■ **Task input**:
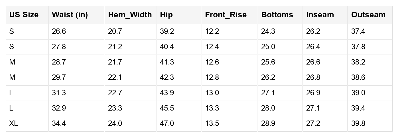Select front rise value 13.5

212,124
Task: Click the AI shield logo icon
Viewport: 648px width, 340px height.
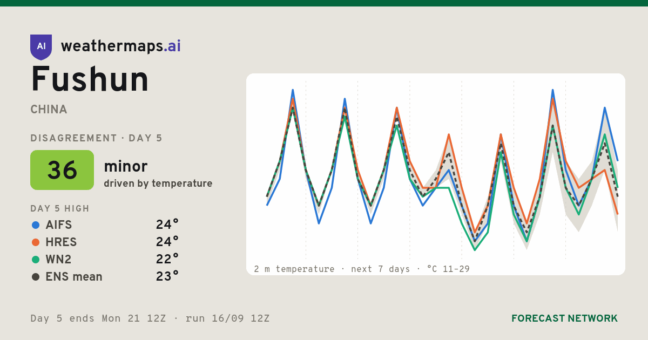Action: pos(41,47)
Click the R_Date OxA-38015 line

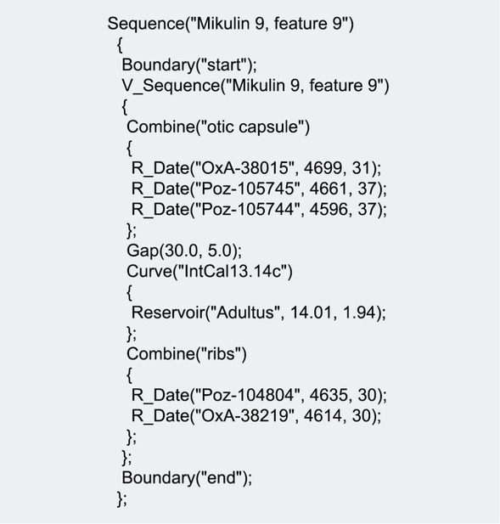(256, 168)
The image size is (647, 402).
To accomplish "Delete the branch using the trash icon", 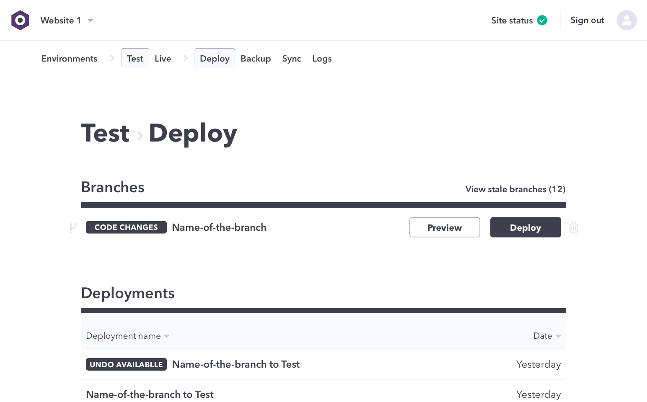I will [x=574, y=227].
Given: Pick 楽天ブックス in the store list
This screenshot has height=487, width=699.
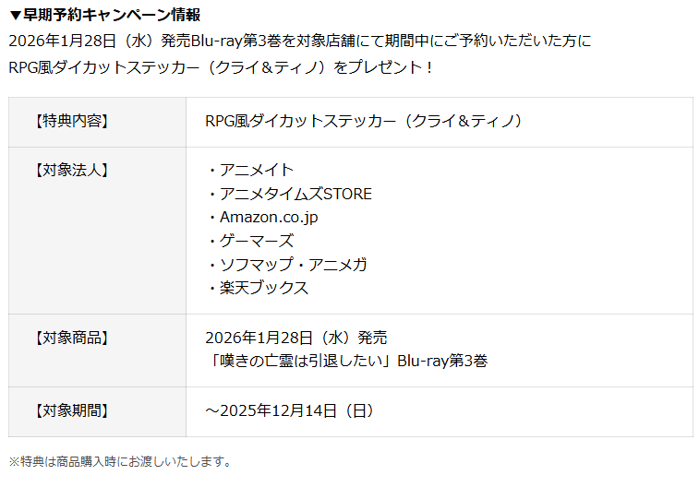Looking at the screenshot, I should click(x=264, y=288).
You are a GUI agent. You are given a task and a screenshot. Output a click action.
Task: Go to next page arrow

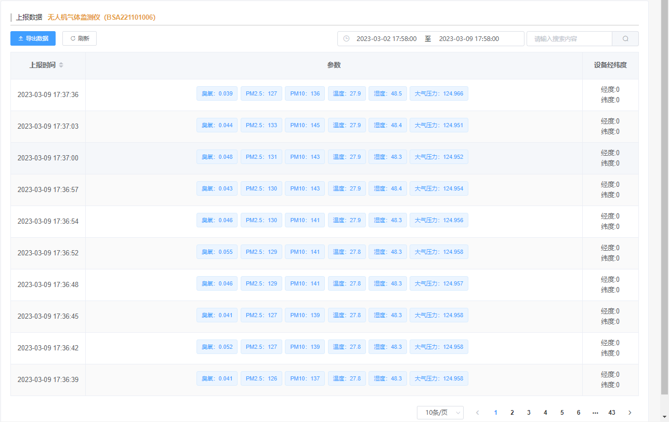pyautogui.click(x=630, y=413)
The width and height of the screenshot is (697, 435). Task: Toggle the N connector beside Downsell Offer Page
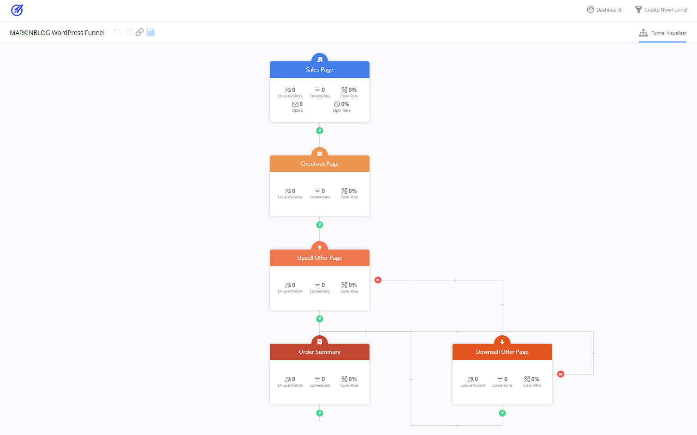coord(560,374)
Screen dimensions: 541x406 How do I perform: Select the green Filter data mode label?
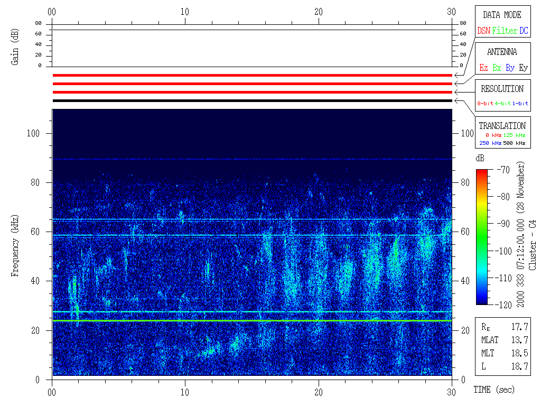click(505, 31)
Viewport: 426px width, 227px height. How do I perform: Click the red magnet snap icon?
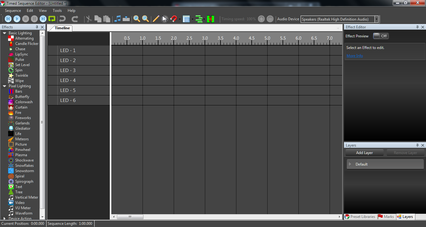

■ **The problem**:
Your task is to copy word for word the lines from the line containing "You are a GUI" to the end of the listing, both included, and to drop any pictures.

■ **Exercise result**:
You are a GUI agent. You are given a task and a screenshot. Output a click action.
Task: Go to next page arrow

pyautogui.click(x=630, y=413)
The width and height of the screenshot is (697, 435). Task: Toggle the N connector beside Downsell Offer Page
coord(560,374)
Screen dimensions: 541x406 How do I perform: Select the green Filter data mode label?
click(505, 31)
Viewport: 426px width, 227px height. How do I perform: Click the red magnet snap icon?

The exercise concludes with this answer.